# THE DATA:
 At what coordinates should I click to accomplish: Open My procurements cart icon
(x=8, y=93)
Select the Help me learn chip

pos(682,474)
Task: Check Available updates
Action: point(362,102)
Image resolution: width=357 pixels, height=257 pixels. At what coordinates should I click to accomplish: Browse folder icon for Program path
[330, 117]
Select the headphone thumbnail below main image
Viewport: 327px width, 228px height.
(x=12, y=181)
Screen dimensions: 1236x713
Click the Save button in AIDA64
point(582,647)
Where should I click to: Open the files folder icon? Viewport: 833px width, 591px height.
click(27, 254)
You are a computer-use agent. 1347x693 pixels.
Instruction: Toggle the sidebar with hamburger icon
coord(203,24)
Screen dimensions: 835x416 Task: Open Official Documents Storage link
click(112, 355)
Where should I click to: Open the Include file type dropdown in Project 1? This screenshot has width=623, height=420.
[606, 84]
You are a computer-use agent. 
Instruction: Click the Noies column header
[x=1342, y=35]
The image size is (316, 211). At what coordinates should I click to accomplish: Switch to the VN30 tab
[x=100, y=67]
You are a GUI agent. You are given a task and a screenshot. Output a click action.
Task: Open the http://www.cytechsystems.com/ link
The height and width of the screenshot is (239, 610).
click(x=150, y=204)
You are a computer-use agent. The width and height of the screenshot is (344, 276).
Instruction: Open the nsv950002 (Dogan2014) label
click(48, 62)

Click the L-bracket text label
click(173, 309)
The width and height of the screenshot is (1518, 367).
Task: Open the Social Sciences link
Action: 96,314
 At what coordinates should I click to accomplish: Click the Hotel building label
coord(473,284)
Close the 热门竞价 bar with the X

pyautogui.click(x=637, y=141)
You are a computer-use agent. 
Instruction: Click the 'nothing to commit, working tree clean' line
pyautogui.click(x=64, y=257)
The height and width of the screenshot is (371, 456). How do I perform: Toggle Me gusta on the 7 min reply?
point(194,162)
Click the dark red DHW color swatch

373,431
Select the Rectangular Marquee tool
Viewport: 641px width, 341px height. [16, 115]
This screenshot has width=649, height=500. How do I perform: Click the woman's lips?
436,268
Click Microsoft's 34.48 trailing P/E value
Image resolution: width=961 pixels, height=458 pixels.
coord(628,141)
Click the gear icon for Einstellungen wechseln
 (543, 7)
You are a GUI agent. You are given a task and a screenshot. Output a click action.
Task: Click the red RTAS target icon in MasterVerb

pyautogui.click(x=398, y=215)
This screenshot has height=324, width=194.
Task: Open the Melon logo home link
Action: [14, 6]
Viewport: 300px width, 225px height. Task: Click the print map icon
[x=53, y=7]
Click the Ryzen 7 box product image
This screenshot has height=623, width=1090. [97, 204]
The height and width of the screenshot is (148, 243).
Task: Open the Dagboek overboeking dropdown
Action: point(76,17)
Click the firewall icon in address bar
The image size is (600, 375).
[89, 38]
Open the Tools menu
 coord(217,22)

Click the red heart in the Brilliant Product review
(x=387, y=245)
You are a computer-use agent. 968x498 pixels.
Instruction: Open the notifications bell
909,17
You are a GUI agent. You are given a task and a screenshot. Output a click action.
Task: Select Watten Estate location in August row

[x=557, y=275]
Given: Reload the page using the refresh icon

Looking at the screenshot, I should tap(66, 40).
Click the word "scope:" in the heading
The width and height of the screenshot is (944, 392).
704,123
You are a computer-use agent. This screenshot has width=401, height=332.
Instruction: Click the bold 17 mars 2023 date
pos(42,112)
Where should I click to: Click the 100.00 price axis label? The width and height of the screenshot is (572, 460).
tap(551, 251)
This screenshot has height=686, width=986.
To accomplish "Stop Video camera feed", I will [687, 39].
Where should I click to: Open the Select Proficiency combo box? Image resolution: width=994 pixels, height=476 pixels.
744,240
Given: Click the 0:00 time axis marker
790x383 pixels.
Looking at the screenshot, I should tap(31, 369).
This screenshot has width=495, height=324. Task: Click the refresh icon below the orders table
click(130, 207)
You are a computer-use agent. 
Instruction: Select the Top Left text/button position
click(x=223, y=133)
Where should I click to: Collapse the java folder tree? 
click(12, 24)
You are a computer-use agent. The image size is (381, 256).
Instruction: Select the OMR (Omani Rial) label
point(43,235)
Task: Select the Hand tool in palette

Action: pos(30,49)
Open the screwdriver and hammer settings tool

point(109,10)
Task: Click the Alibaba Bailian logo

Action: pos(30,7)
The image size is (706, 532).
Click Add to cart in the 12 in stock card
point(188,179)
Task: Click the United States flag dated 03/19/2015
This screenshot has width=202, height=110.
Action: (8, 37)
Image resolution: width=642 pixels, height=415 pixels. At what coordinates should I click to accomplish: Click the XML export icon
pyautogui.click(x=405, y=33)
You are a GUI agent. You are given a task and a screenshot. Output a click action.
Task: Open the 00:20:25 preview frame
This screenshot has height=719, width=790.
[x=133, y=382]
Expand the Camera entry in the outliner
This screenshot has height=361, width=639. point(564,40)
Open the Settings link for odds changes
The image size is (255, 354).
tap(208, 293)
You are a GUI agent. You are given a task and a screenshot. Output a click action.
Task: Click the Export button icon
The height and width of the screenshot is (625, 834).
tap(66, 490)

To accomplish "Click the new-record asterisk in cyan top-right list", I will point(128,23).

# TASK STATEMENT:
What is needed here is every record above, repeated exactly.

# RESPONSE TO THE TASK:
 At what coordinates should I click to accomplish: Open My procurements cart icon
(x=8, y=93)
Select the Help me learn chip

pos(682,474)
Task: Check Available updates
Action: point(362,102)
Image resolution: width=357 pixels, height=257 pixels. At what coordinates should I click to accomplish: Browse folder icon for Program path
[330, 117]
Select the headphone thumbnail below main image
Viewport: 327px width, 228px height.
(x=12, y=181)
Screen dimensions: 1236x713
Click the Save button in AIDA64
point(582,647)
Where should I click to: Open the files folder icon? Viewport: 833px width, 591px height.
click(27, 254)
You are a computer-use agent. 1347x693 pixels.
Instruction: Toggle the sidebar with hamburger icon
coord(203,24)
Screen dimensions: 835x416 Task: Open Official Documents Storage link
click(112, 355)
Where should I click to: Open the Include file type dropdown in Project 1? This screenshot has width=623, height=420.
[606, 84]
You are a computer-use agent. 
Instruction: Click the Noies column header
[x=1342, y=35]
The image size is (316, 211). At what coordinates should I click to accomplish: Switch to the VN30 tab
[x=100, y=67]
You are a GUI agent. You are given a task and a screenshot. Output a click action.
Task: Open the http://www.cytechsystems.com/ link
The height and width of the screenshot is (239, 610).
click(x=150, y=204)
You are a computer-use agent. The width and height of the screenshot is (344, 276).
Instruction: Open the nsv950002 (Dogan2014) label
click(48, 62)

Click the L-bracket text label
click(173, 309)
The width and height of the screenshot is (1518, 367).
Task: Open the Social Sciences link
Action: 96,314
 At what coordinates should I click to accomplish: Click the Hotel building label
coord(473,284)
Close the 热门竞价 bar with the X

pyautogui.click(x=637, y=141)
You are a computer-use agent. 
Instruction: Click the 'nothing to commit, working tree clean' line
pyautogui.click(x=64, y=257)
The height and width of the screenshot is (371, 456). How do I perform: Toggle Me gusta on the 7 min reply?
point(194,162)
Click the dark red DHW color swatch

373,431
Select the Rectangular Marquee tool
Viewport: 641px width, 341px height. [16, 115]
This screenshot has width=649, height=500. How do I perform: Click the woman's lips?
436,268
Click Microsoft's 34.48 trailing P/E value
Image resolution: width=961 pixels, height=458 pixels.
coord(628,141)
Click the gear icon for Einstellungen wechseln
 (543, 7)
You are a GUI agent. You are given a task and a screenshot. Output a click action.
Task: Click the red RTAS target icon in MasterVerb

pyautogui.click(x=398, y=215)
This screenshot has height=324, width=194.
Task: Open the Melon logo home link
Action: [14, 6]
Viewport: 300px width, 225px height. Task: Click the print map icon
[x=53, y=7]
Click the Ryzen 7 box product image
This screenshot has height=623, width=1090. [97, 204]
The height and width of the screenshot is (148, 243).
Task: Open the Dagboek overboeking dropdown
Action: point(76,17)
Click the firewall icon in address bar
The image size is (600, 375).
[89, 38]
Open the Tools menu
 coord(217,22)

Click the red heart in the Brilliant Product review
(x=387, y=245)
You are a computer-use agent. 968x498 pixels.
Instruction: Open the notifications bell
909,17
You are a GUI agent. You are given a task and a screenshot. Output a click action.
Task: Select Watten Estate location in August row

[x=557, y=275]
Given: Reload the page using the refresh icon

Looking at the screenshot, I should tap(66, 40).
Click the word "scope:" in the heading
The width and height of the screenshot is (944, 392).
704,123
You are a computer-use agent. This screenshot has width=401, height=332.
Instruction: Click the bold 17 mars 2023 date
pos(42,112)
Where should I click to: Click the 100.00 price axis label? The width and height of the screenshot is (572, 460).
tap(551, 251)
This screenshot has height=686, width=986.
To accomplish "Stop Video camera feed", I will [687, 39].
Where should I click to: Open the Select Proficiency combo box? Image resolution: width=994 pixels, height=476 pixels.
744,240
Given: Click the 0:00 time axis marker
790x383 pixels.
Looking at the screenshot, I should tap(31, 369).
This screenshot has width=495, height=324. Task: Click the refresh icon below the orders table
click(130, 207)
You are a computer-use agent. 
Instruction: Select the Top Left text/button position
click(x=223, y=133)
Where should I click to: Collapse the java folder tree? 
click(12, 24)
You are a computer-use agent. The image size is (381, 256).
Instruction: Select the OMR (Omani Rial) label
point(43,235)
Task: Select the Hand tool in palette

Action: pos(30,49)
Open the screwdriver and hammer settings tool

point(109,10)
Task: Click the Alibaba Bailian logo

Action: pos(30,7)
The image size is (706, 532).
Click Add to cart in the 12 in stock card
point(188,179)
Task: Click the United States flag dated 03/19/2015
This screenshot has width=202, height=110.
Action: (8, 37)
Image resolution: width=642 pixels, height=415 pixels. At what coordinates should I click to accomplish: Click the XML export icon
pyautogui.click(x=405, y=33)
You are a GUI agent. You are given a task and a screenshot. Output a click action.
Task: Open the 00:20:25 preview frame
This screenshot has height=719, width=790.
[x=133, y=382]
Expand the Camera entry in the outliner
This screenshot has height=361, width=639. point(564,40)
Open the Settings link for odds changes
The image size is (255, 354).
tap(208, 293)
You are a GUI agent. You are given a task and a screenshot. Output a click action.
Task: Click the Export button icon
The height and width of the screenshot is (625, 834).
tap(66, 490)

To accomplish "Click the new-record asterisk in cyan top-right list", I will point(128,23).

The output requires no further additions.